The committee passed a pair of bills Monday – the first along party lines 21 to 9, the second on a 21-to-13 vote, with Rep. Justin Amash (R) of Michigan voting with the Democrats in opposition. Together, those bills would lower federal spending by $261 billion over the next decade to head off most of the $109 billion in cuts scheduled to hit in January. They do so through a blend of spending cuts in food and nutrition programs for poor and elderly Americans in the short term, while taking chunks out of President Obama’s signature health-care reform law and raising federal workers’ pension contributions in the long term.

And they left Democrats steaming, with Rep. Lloyd Doggett (D) of Texas holding up a sign dubbing the proceedings “Wreckonciliation.”

“If a political party wanted to undermine the health and economic security of millions of American families, well, this is the way to do it,” said Rep. Kathy Castor (D) of Florida.

The Thursday vote, however, will likely be the end of the proposal in Congress. Even if it passes in the House, it has no chance of clearing the Senate, and Mr. Obama would surely veto it.

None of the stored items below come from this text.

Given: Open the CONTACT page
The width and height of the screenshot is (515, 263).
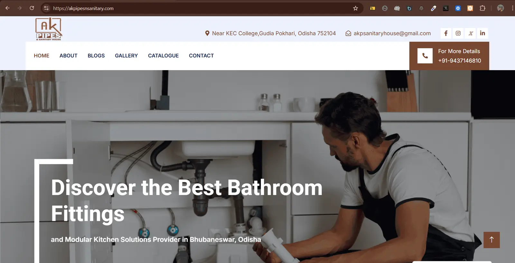Looking at the screenshot, I should [201, 56].
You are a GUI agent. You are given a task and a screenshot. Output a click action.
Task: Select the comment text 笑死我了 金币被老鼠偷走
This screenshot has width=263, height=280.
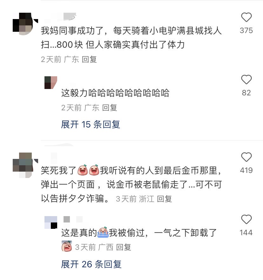point(131,184)
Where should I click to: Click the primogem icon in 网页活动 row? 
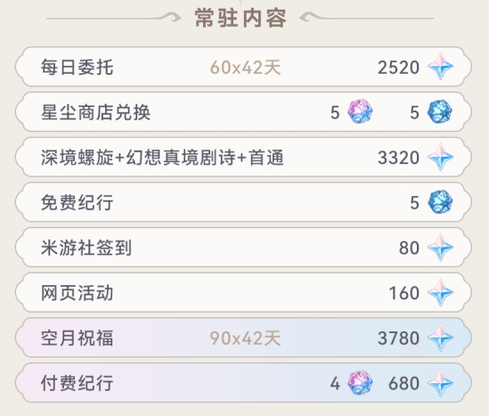[x=440, y=292]
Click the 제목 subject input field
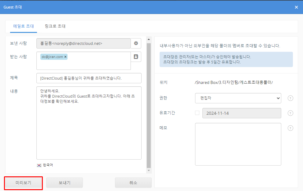 click(x=89, y=78)
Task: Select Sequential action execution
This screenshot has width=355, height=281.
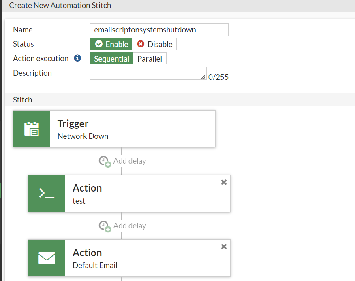Action: pyautogui.click(x=111, y=59)
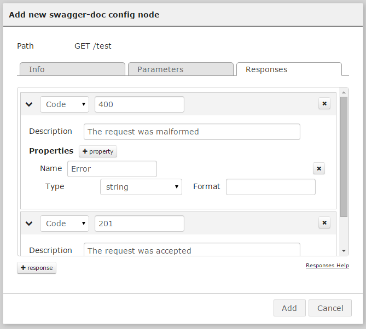
Task: Open the Code dropdown for response 201
Action: (x=65, y=224)
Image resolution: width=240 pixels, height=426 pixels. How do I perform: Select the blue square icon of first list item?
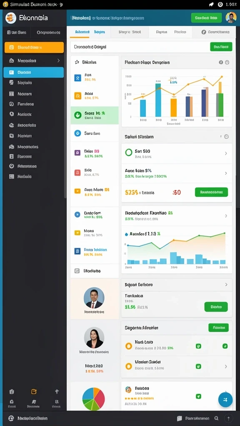click(78, 78)
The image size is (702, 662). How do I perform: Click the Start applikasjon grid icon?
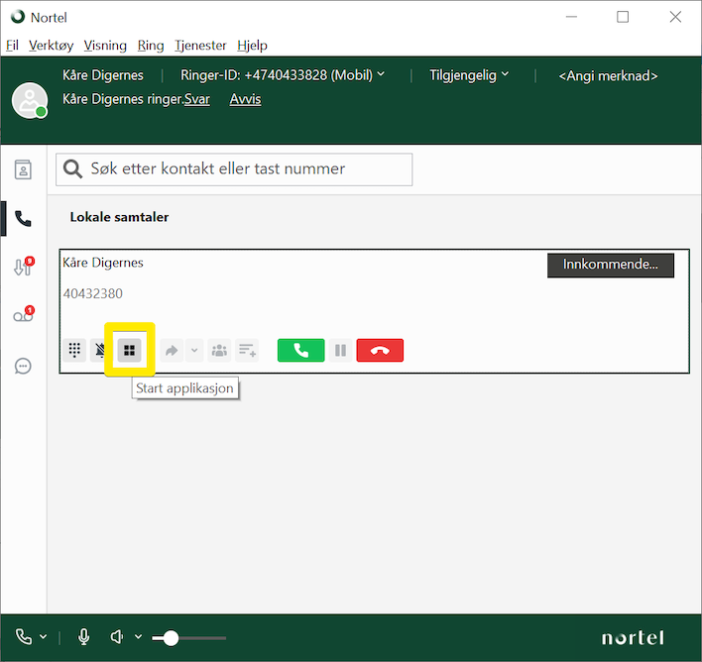(129, 350)
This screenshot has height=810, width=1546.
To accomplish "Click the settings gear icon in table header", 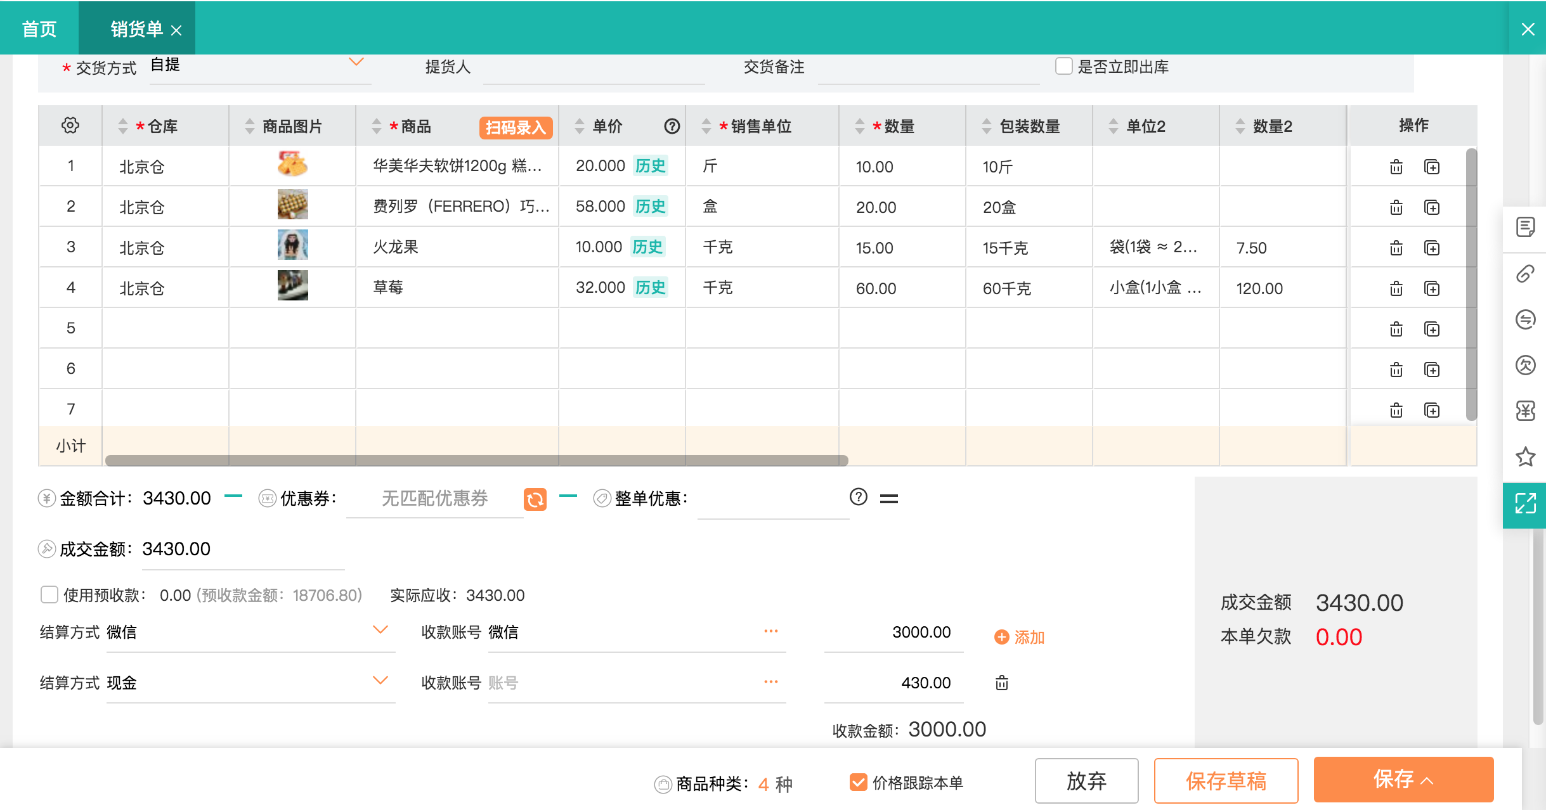I will (x=70, y=125).
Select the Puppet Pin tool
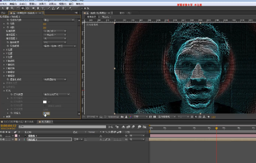Image resolution: width=256 pixels, height=163 pixels. [x=70, y=8]
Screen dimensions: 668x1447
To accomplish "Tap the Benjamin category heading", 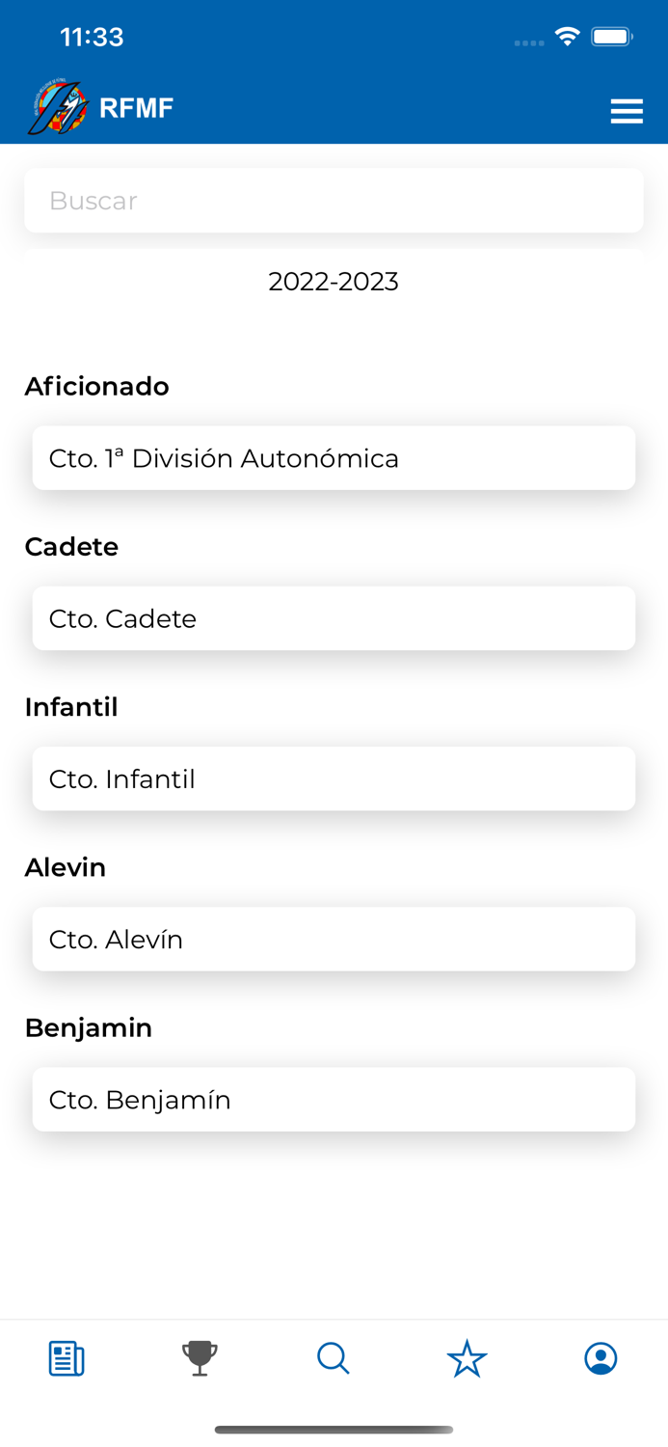I will coord(89,1028).
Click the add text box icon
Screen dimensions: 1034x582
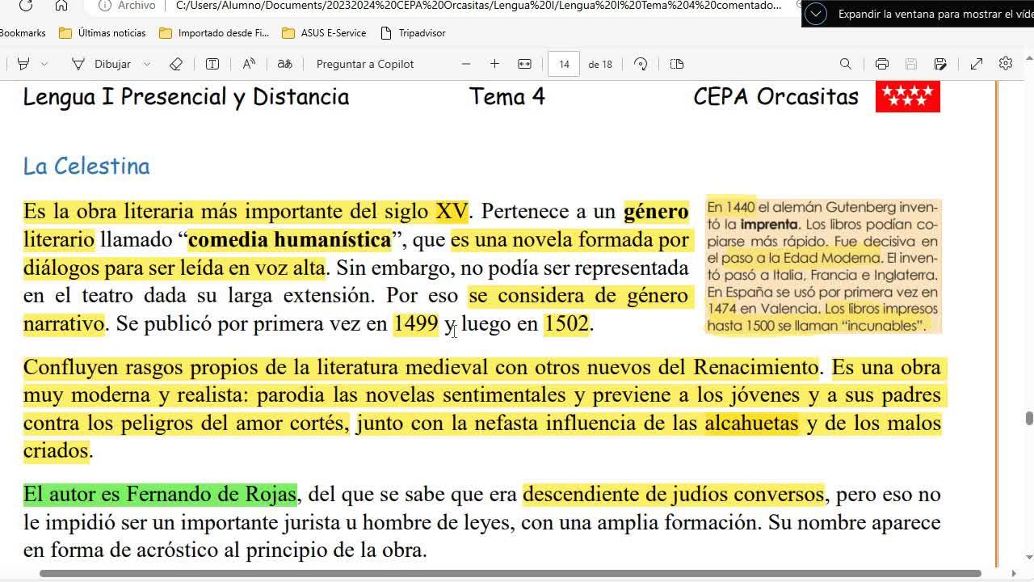pos(212,64)
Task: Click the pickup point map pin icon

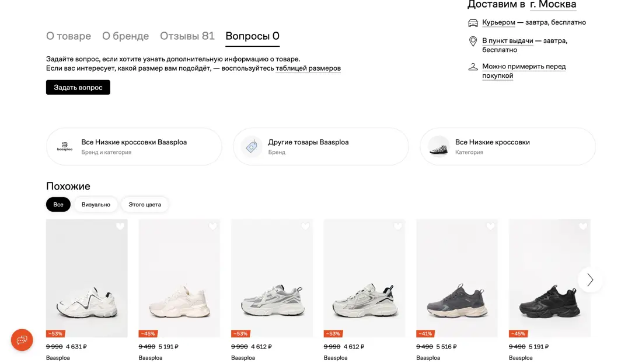Action: point(473,42)
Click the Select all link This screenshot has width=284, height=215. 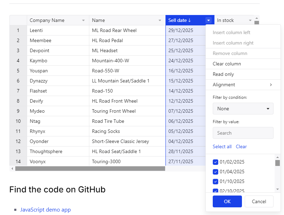point(222,146)
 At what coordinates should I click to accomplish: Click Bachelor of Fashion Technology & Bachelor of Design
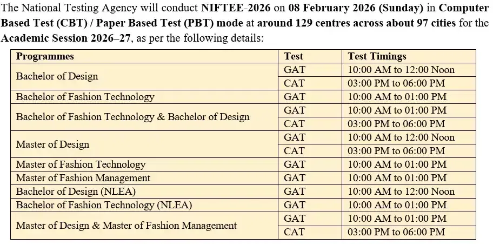(132, 117)
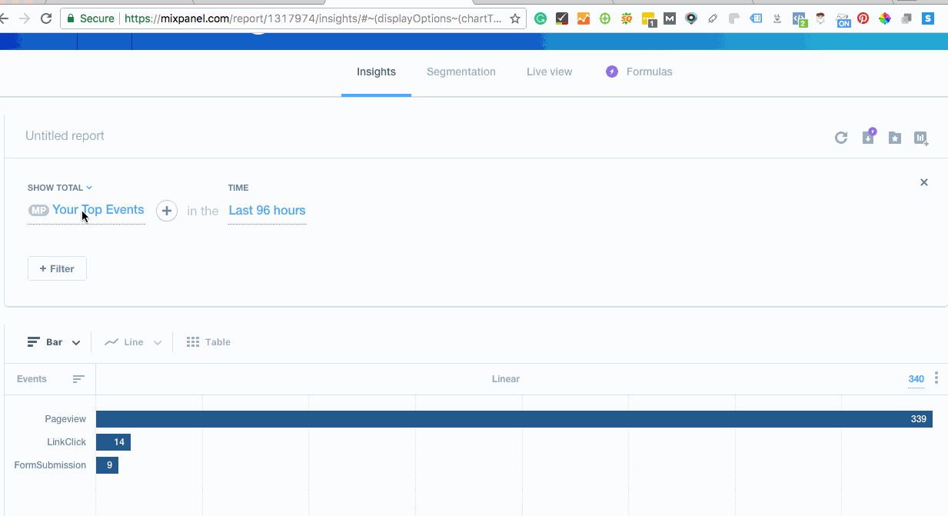Click the Grammarly extension icon
The height and width of the screenshot is (516, 948).
[x=541, y=18]
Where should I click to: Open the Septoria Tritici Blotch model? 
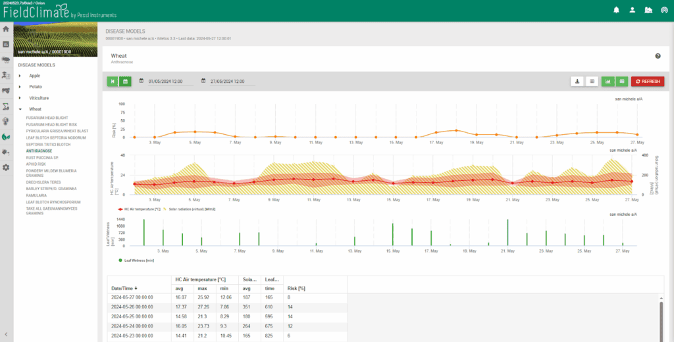[x=48, y=144]
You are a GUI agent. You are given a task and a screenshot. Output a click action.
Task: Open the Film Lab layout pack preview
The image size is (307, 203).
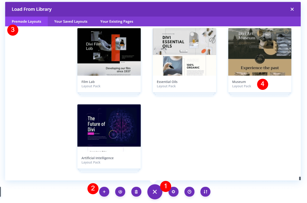[x=109, y=52]
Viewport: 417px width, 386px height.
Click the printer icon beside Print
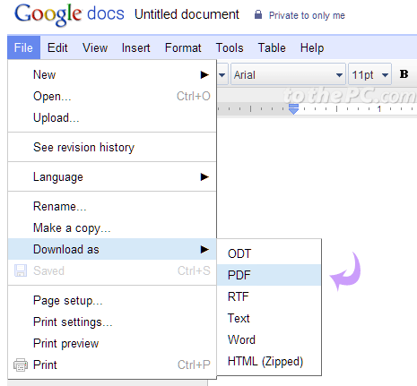21,365
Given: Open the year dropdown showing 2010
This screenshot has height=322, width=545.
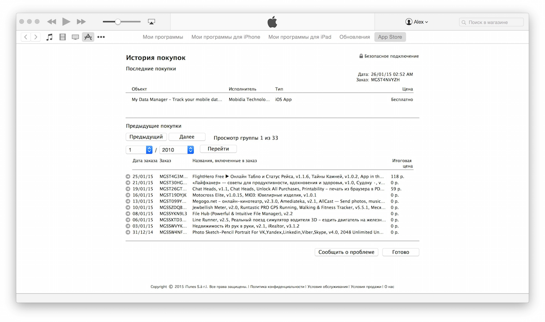Looking at the screenshot, I should point(176,150).
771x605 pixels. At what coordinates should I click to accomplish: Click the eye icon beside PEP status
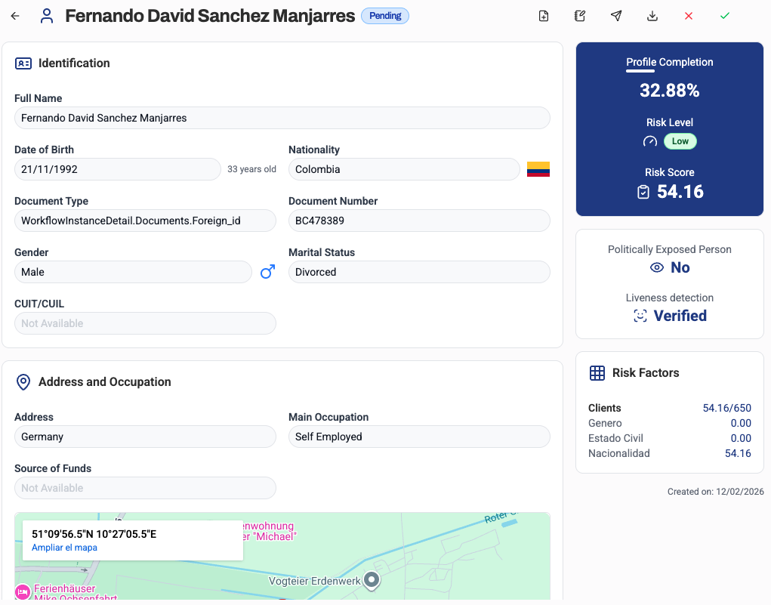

But in an election year, the bill is a marker of what Republicans envision for Washington. Moreover, it’s a glimpse of what could happen after the elections, when congressional attempts to avoid next year’s sequester are expected to shift into high gear. 

Republicans, for their part, argued that the size of America’s debt makes funding such programs unsupportable.

“We try to solve everyone’s problems all the time,” said Rep. Todd Rokita (R) of Indiana. Unless they are reined in, he added, “these programs won’t be around for the neediest among us.”

Furthermore, Republicans said Democrats aren’t looking at programs like the Supplemental Nutrition Assistant Program (SNAP) – formerly known as food stamps – in a clear-eyed way.

“We spend too much of our time and our intellectual effort measuring compassion for those in need by measuring inputs: How much money are we spending? How many programs are we creating?” House Budget Committee Chairman Paul Ryan (R) of Wisconsin said. “But we’re not measuring outcomes. Are these programs working? Are people getting out of poverty? And we need to focus on that.”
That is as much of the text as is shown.